Distinction from Bickley
Carlson attempted to differentiate his case from Bickley by asserting that there was no identity theft involved. However, the court determined this distinction did not impact the applicability of the Bickley ruling. In both cases, the companies acted under the belief that they were dealing with a legitimate customer. The court noted that the fact that one case involved fraud while Carlson's involved a typographical error was irrelevant to Synchrony’s reasonable belief that it was engaging with the correct consumer. The court reiterated that the critical factor was Synchrony's reasonable belief in the legitimacy of the transaction, which aligned with the precedent set in Bickley.

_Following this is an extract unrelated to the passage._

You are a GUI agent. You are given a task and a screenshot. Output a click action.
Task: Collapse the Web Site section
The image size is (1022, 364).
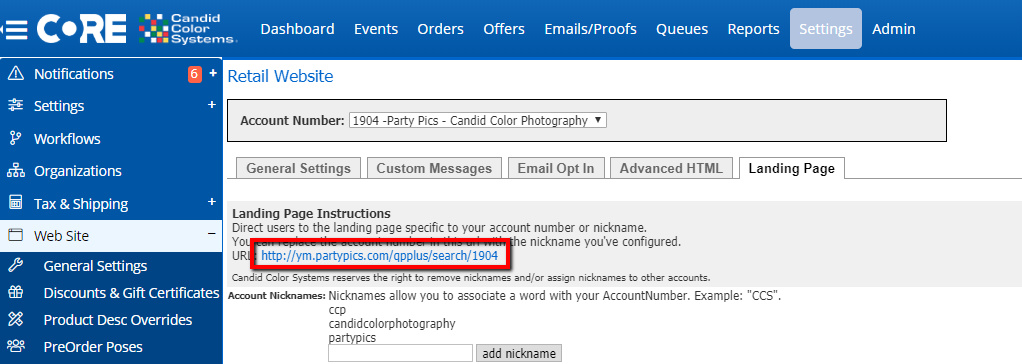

State of Mind and Discovery
The court also addressed Carlson's argument regarding the need for further discovery on Synchrony’s state of mind. It noted that Carlson had ample opportunity to conduct discovery during the seven months allotted, yet he failed to do so effectively. The court pointed out that both parties had chosen to engage in minimal discovery, making any lost opportunity self-inflicted. Carlson had not indicated that Synchrony was aware or should have been aware of the incorrect SSN provided in the application, suggesting that any additional discovery would likely be unproductive. Ultimately, the court stated that the evidence regarding Synchrony’s legitimate purpose for accessing the credit report was clear and did not require further exploration into state of mind.
Conclusion
In conclusion, the court granted summary judgment in favor of Synchrony Bank, determining that the bank did not violate the FCRA. The court established that Synchrony had a reasonable basis for believing that Carlson was the consumer initiating the transaction, thus fulfilling the criteria for a permissible purpose under the FCRA. Furthermore, the court found no evidence indicating that Synchrony had any knowledge of the typographical error before accessing Carlson’s credit report. The ruling underscored the importance of the reasonable belief standard in determining liability under the FCRA, emphasizing that the legitimacy of the business need was supported by the circumstances surrounding the credit report request.